_Exercise prompt_. Shown below are entries with pictures; the line with "Where should I click to: Click 解锁预测" through the line with "You are a computer-use agent. Viewport: 226px" is the span to retype exactly, and the pictures stay out.

┄┄┄┄┄┄┄┄┄┄

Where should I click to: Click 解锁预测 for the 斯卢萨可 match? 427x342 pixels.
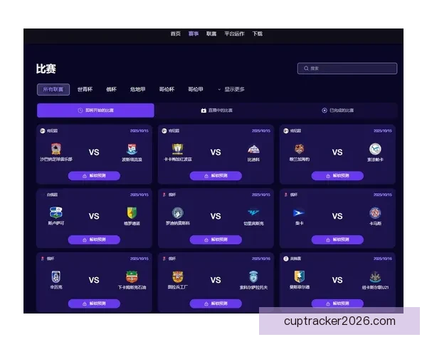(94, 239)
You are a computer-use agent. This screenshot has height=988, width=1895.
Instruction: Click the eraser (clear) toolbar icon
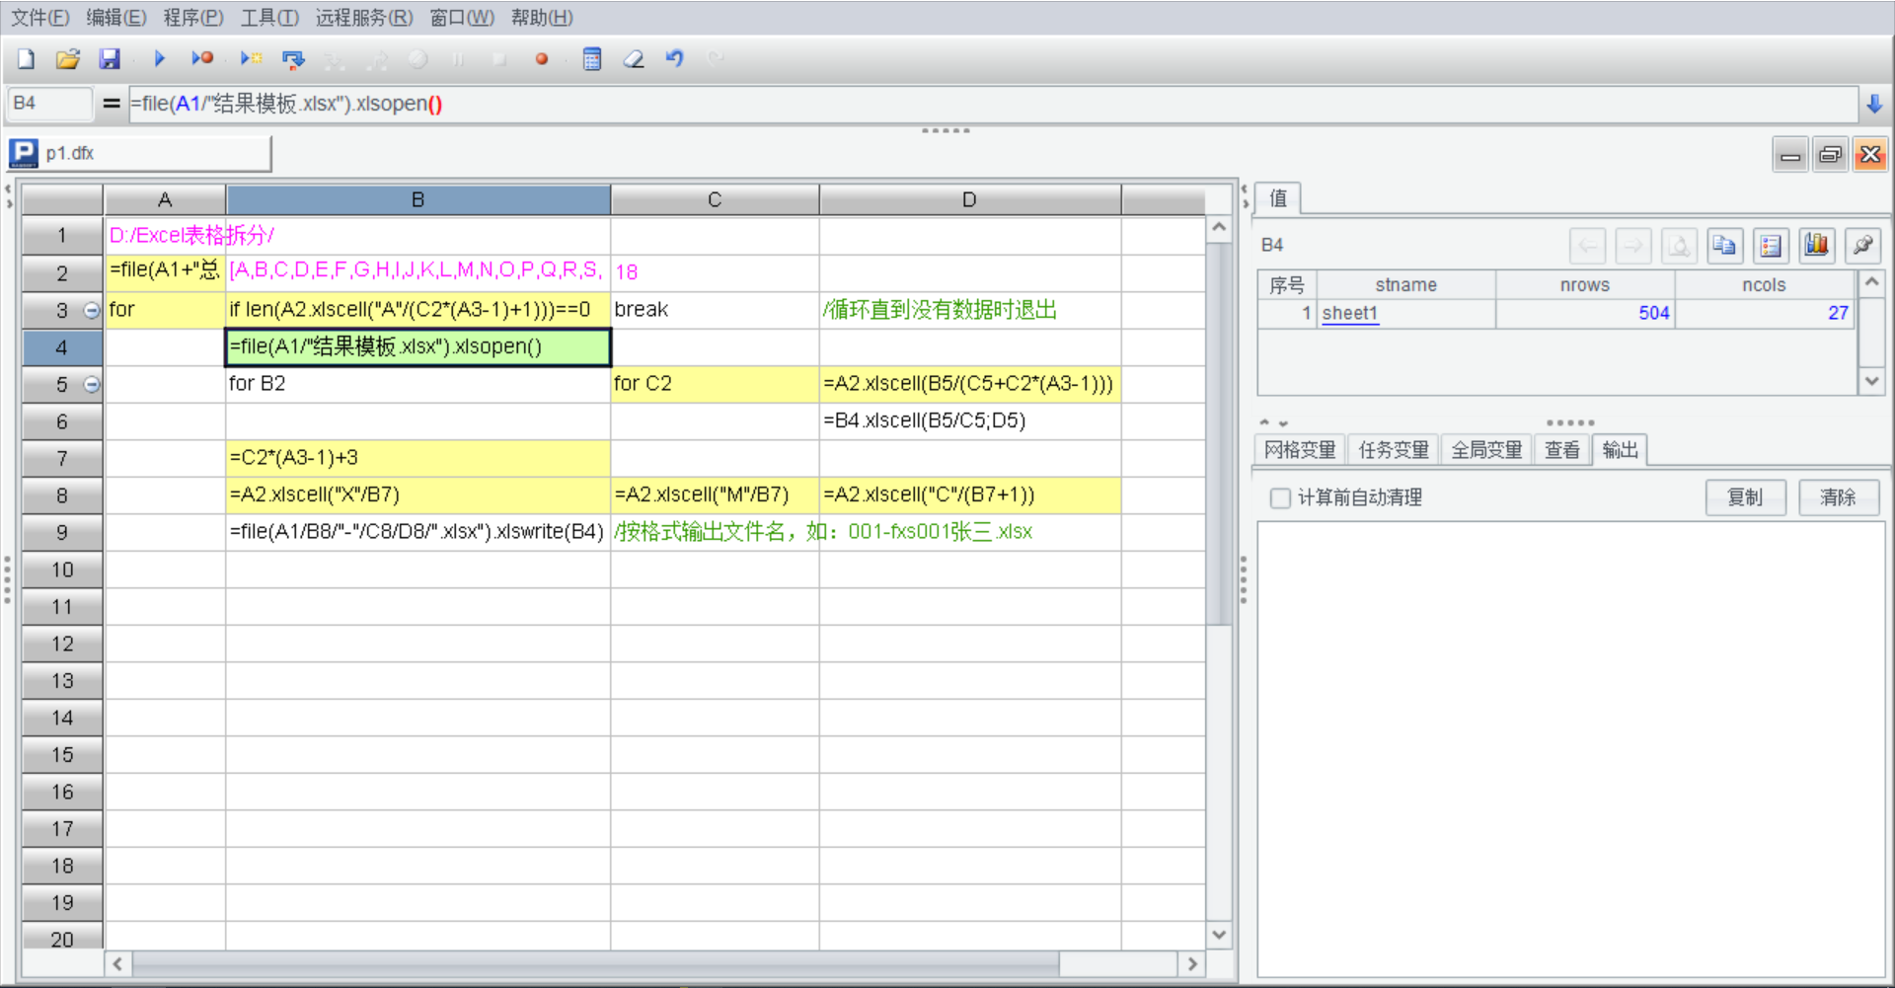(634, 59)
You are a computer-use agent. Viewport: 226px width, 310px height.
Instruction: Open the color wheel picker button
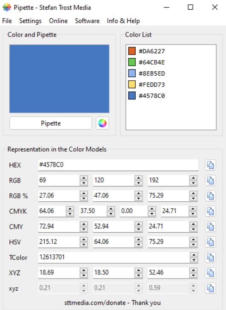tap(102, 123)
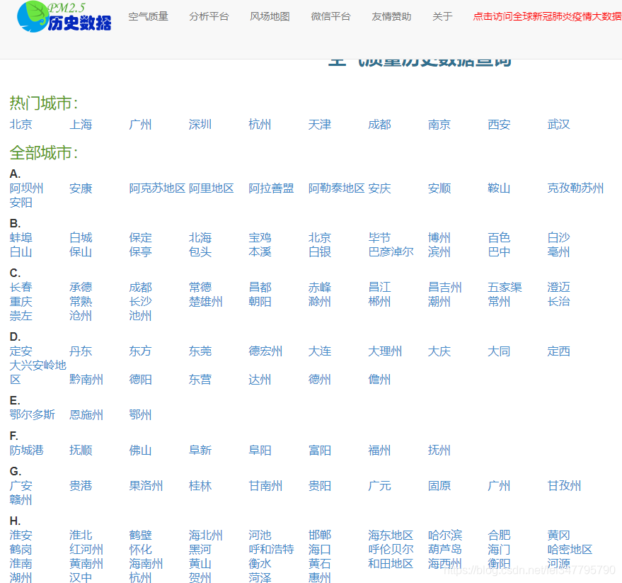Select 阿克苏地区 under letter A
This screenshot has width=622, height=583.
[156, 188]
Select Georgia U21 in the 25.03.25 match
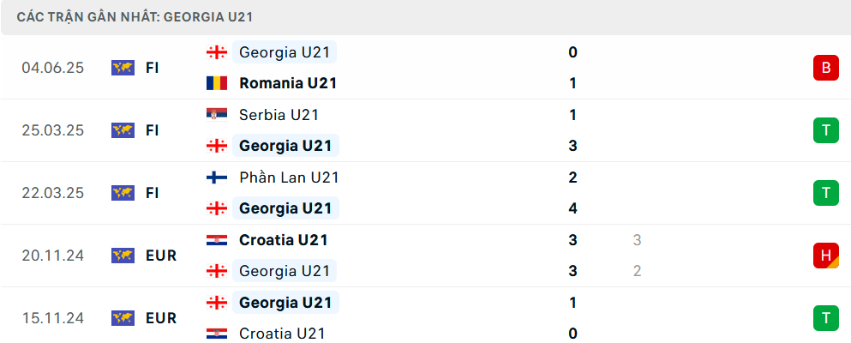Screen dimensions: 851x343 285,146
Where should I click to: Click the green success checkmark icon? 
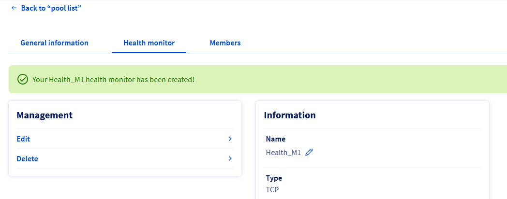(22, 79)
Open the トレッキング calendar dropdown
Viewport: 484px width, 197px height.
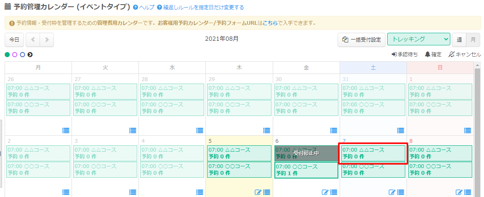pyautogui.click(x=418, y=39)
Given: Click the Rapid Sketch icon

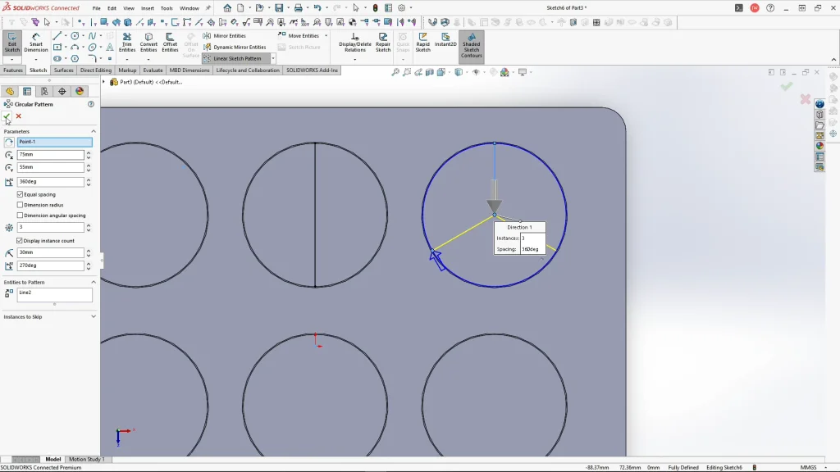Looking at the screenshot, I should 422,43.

┄┄┄┄┄┄┄┄┄┄

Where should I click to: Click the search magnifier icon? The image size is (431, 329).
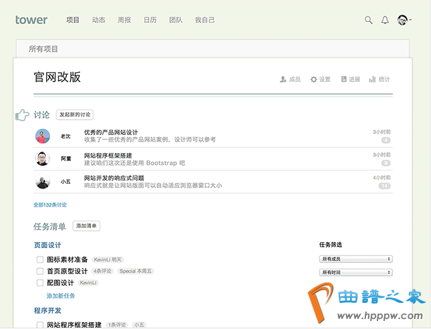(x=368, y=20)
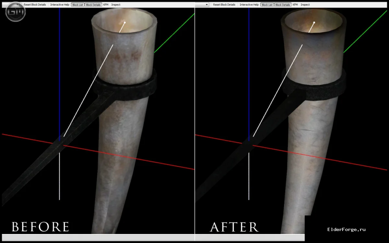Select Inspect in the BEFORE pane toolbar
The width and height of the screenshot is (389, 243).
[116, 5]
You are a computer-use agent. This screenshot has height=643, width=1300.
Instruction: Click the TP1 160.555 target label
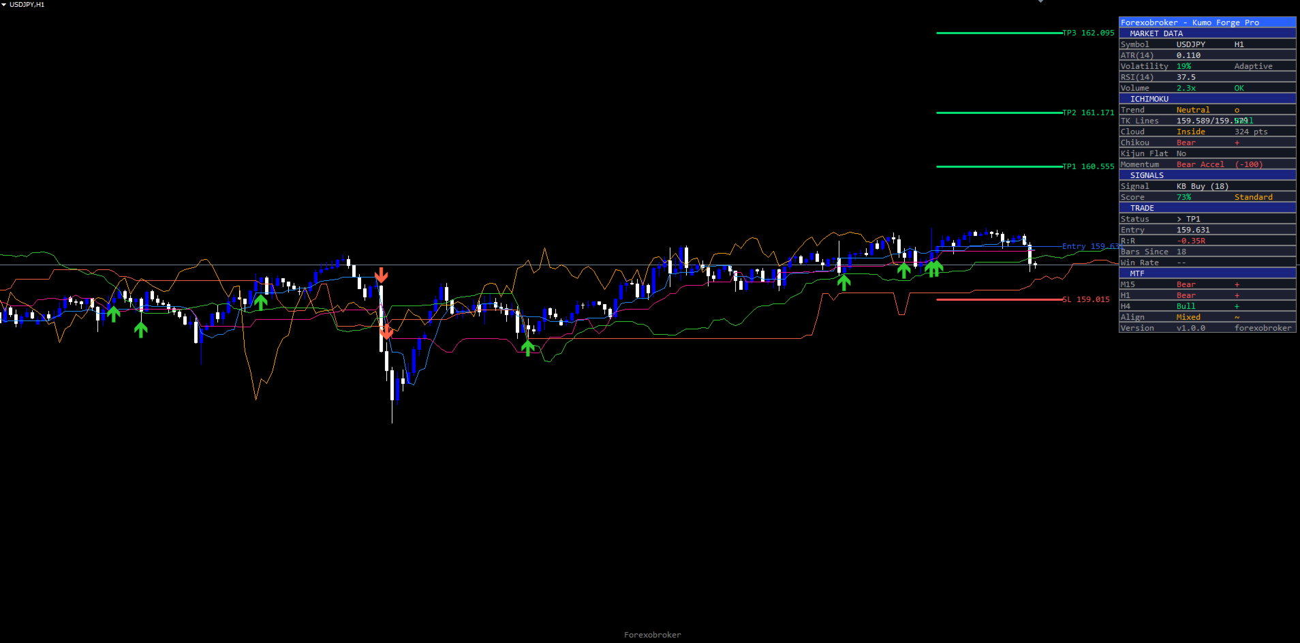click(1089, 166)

┄┄┄┄┄┄┄┄┄┄

_The answer_.
Where should I click to: Click 解锁预测 for the 斯卢萨可 match? 427x342 pixels.
(94, 239)
You are a computer-use agent. This screenshot has height=988, width=1895.
Instruction: Click the eraser (clear) toolbar icon
(634, 59)
You are a computer-use agent. Viewport: 226px width, 310px height.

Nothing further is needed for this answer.